Yashim hundió la barbilla en el pecho. Se acordaba de los azulejos de Iznik que había rescatado. Para él eran inapreciables, irremplazables. Eran las hermosas obras de la destreza e imaginación de un artista… Pero en Estambul eran tratados como ladrillos viejos.

Tomó un sorbo de limonada.

– Imagina que algún dignatario otomano con turbante llega a Venecia, con instrucciones de comprar el cuadro y con la bolsa de un sultán a su disposición.

La nariz de Yashim le picaba a causa del vodka.

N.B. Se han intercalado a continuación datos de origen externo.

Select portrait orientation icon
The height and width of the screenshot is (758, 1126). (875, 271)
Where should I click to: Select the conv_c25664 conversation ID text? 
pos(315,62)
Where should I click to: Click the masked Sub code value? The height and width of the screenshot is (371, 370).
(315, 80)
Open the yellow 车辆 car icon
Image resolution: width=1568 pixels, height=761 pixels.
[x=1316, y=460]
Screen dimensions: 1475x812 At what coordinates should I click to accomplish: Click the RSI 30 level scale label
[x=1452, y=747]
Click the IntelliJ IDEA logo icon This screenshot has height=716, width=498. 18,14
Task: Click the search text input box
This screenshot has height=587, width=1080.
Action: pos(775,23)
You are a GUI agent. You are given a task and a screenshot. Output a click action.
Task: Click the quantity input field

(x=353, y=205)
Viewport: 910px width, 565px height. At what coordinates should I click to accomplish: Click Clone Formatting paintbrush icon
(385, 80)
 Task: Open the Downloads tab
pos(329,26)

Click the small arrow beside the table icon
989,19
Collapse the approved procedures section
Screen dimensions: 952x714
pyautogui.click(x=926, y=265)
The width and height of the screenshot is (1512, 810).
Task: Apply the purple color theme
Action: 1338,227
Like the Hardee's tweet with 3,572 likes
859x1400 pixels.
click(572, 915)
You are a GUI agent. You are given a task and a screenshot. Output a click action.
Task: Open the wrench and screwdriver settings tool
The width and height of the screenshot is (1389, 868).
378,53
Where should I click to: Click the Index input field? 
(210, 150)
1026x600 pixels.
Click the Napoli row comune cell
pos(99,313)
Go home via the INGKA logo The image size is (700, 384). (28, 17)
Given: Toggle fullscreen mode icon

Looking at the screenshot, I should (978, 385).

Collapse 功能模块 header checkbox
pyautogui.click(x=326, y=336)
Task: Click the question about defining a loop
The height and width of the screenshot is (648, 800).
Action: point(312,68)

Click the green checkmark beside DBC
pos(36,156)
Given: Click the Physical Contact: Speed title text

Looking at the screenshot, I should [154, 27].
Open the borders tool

– Pagaría demasiado -dijo simplemente.

– Eres un blanco facilísimo, Yashim. Pagarás el doble por una obra de arte que muchos de los súbditos de Abdülmecid considerarán blasfema. Mahmut dejó el Estado otomano casi en la bancarrota. Es un secreto a voces. Reshid tiene razón. Ésta, Yashim, es una orden sin base. Escrita en el agua.

– Pero si no voy… -La voz de Yashim se fue debilitando.

– Bueno, estás en un lío, Yashim. Si no vas, el sultán puede enfadarse. Y, si vas, Reshid nunca te lo perdonará.

Yashim agarró el atlas de Palieski e inclinó la cabeza sobre el mapa. Las montañas estaban representadas en el atlas como una serie de diminutos picos, y las ciudades como puntitos negros. El borde de la tierra aparecía representado por una pequeña sombra en azul.

Su primer encargo del nuevo régimen… ¡Y ya se veía comprometido! Reshid quería permanecer y olvidar. El sultán quería seguir. Reshid tenía razón… Palieski lo veía así. Pero el sultán era el que gobernaba.

Yashim posó un dedo sobre el mapa.

– Tienes razón. No puedo ir. -Recorrió las inscripciones en caracteres latinos: Adriático, Ragusa, Venecia-. Pero tú sí puedes. Puedes ir y comprar el Bellini del sultán, mi viejo amigo, Palieski abrió la boca, y la volvió a cerrar, asombrado.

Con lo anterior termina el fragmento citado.